Death was a constant occurrence for Victorians. War, disease, poor sanitary health conditions, inadequate food supplies, and the lack of accessible medical care contributed to the era’s average life span of 50 years. English people embraced the teachings of Christianity and were devout in their beliefs. To them, death was not a tragedy, but to die and not be properly mourned was a deep fear.
Of the many displayed forms of mourning and remembrance, jewelry played a large part. These sentimental jewels commemorated weddings, friendships, business deals, and romantic attachments. Popular motifs like flowers and leaves were used, but actual strands of hair were the most widely used and accepted personal keepsake. Teeth were occasionally used. Queen Victoria is believed to have worn a bracelet made from the baby teeth of her nine children. After King Albert’s death, she wore jewelry made from his hair on a daily basis and even gave pieces made from her own hair away.

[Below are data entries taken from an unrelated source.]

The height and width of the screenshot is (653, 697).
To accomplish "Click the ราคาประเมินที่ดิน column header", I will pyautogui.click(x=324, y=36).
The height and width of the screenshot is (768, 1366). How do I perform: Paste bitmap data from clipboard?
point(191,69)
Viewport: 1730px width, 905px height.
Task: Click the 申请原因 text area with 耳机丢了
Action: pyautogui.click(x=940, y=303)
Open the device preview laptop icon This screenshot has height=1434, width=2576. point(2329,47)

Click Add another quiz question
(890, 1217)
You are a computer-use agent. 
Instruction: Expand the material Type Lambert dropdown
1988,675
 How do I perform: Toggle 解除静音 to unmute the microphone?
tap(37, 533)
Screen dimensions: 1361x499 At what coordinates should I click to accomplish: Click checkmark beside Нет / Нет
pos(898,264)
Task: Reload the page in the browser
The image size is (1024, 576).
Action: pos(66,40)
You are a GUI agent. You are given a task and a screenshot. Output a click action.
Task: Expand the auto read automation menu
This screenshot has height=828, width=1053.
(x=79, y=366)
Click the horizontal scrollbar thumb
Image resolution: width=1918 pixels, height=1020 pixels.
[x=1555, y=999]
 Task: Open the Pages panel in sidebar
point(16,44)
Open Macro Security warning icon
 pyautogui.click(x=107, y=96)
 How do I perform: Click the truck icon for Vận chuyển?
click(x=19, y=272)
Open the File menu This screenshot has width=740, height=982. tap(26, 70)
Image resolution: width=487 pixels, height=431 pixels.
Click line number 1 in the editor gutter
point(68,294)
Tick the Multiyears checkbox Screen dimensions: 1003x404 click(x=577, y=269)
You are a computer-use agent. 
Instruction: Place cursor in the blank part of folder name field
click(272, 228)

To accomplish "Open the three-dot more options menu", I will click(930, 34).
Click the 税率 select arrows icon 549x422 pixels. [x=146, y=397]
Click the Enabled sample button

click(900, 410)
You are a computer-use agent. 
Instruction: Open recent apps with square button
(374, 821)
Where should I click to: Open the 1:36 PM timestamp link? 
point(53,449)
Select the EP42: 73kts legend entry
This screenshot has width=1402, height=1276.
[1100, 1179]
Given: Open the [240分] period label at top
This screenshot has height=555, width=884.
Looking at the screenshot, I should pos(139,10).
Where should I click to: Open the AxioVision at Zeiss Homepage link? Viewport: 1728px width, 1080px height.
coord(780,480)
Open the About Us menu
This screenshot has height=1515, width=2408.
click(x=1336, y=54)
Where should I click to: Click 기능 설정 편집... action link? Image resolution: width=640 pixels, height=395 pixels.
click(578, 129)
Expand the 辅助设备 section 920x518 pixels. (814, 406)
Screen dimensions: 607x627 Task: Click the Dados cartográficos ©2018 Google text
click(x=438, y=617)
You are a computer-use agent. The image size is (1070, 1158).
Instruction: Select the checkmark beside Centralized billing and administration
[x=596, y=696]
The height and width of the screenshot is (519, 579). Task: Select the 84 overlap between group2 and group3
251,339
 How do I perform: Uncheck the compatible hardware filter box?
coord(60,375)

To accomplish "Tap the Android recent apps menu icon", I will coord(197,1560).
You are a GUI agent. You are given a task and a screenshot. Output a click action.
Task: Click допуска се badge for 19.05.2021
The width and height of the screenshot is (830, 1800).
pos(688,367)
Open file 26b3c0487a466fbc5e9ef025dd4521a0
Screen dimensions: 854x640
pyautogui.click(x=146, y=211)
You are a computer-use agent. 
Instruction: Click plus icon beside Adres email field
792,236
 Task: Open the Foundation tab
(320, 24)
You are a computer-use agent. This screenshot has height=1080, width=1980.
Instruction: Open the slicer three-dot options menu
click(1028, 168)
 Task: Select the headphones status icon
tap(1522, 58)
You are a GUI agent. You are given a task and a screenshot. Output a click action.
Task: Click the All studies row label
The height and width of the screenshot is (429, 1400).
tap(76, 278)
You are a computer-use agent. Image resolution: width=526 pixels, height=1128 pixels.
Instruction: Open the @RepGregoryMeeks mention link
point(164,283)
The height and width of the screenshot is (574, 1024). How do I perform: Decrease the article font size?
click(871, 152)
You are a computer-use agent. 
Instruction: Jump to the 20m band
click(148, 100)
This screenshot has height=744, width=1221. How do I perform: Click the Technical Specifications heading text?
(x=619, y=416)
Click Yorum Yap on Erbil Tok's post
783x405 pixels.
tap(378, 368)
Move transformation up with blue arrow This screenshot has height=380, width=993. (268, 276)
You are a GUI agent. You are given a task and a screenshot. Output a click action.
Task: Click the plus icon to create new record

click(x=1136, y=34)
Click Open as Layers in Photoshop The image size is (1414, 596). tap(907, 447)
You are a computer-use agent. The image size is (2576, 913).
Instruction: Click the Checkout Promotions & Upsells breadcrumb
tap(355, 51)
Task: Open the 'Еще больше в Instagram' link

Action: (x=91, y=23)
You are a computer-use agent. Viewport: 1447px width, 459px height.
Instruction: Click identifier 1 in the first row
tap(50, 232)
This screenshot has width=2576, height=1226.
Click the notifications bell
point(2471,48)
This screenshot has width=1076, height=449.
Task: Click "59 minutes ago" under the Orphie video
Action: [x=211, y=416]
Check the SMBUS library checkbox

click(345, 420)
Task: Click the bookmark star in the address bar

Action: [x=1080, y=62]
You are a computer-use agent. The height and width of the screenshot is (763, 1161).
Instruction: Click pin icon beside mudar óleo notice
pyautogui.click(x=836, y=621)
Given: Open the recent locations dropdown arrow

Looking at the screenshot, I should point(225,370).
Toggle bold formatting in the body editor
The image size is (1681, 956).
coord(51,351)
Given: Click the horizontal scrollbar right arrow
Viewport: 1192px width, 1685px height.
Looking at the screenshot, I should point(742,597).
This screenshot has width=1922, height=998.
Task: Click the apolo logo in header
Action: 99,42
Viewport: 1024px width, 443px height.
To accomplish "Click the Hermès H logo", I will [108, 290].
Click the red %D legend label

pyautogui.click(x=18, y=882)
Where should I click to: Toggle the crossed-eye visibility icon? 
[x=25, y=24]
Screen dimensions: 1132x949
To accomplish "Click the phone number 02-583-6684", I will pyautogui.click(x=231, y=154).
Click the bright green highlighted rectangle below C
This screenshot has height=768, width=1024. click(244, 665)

Sounds kind of gross, but these mourning jewels were and still are highly valuable and collectible. Pieces with personal identification paper linking it to a dead soul made it even more valuable, in addition to engravings.
Modern day equivalents of morning and remembrance jewelry still exist today. For example, a locket. Lockets also existed back in the day where snippets of hair and even photographs were inserted.
Brett, Mary. Fashionable Mourning Jewelry, Clothing and Customs. Atglen: Schiffer Publishing Ltd., 2006. Print.